A quick crash course/recap of the law (which is colloquially known as the 'cookie law' and is the reason why we see cookie banners) and the technologies that are involved:
- website operators must obtain consent under the Privacy and Electronic Communications Regulations 2003 ("PECR") to "store information, or to gain access to information stored, in the terminal equipment of a subscriber or user" where that storage or access is 'non-essential'.
- it's crucial to understand that the 'cookie law' is technology agnostic; the legislation (as set out above) doesn't mention the word 'cookie' (or any other technology).
- a pixel is a piece of code with external links that are embedded in a website's HTML code (or an email); when the user visits the website (or opens the email), the user's browser processes the code and follows the external link, which is logged by the pixel's server. In addition, other data can be transmitted to the pixel's server, including the user's activities on the website.
- that is why ICO guidance says that "PECR applies to any technology that stores or accesses information on the user’s device. This could include, for example, HTML5 local storage, Local Shared Objects and fingerprinting techniques... [and] technologies like scripts, tracking pixels and plugins".
- accordingly, consent is required for the use of any technology (including pixels) that involves non-essential storage or access of information on a device (especially ones that are used for advertising purposes).
It seems, however, that this nuance may have been overlooked by Lloyds.
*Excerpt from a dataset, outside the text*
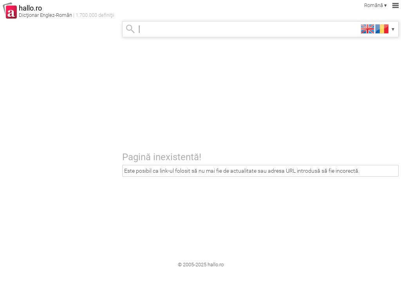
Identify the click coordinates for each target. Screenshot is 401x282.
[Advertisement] (61, 139)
While Lloyds do implement a CMP (an industry standard one at that), it seems that their CMP was accidentally configured to enable the social media platforms' advertising pixels to operate without consent (Lloyds have now updated their CMP such that the pixel only operates after the user accepts cookies, so that's the conclusion we're drawing).
While it's unclear whether there will be any repercussions (regulatory action or otherwise) for Lloyds, this case highlights the need for controllers to ensure that their CMP is correctly configured to only enable technologies when appropriate consent has been obtained.
Anecdotally, we're seeing more and more organisations fall foul of this, leading to claims from data subjects that are disproportionately costly to resolve.
If you need an audit of your website or want to check that your CMP is working as it should, get in touch.
Finally as a parting note, it should not be overlooked that in this case "sensitive" (or special category) data is alleged to have been shared with the social media platforms. Indeed, that's the focus of the Guardian's article. The UK GDPR lays out stringent rules for the processing of such data, and that's a whole other topic for discussion.
"By monitoring network traffic, it was possible to see [search] terms being sent to the social media companies. In the checkout process, both [social media] tracking pixels collected the email address of the user. Lloyds also sent [one social media platform] the user’s first and last name, while it sent [the other platform] their phone number.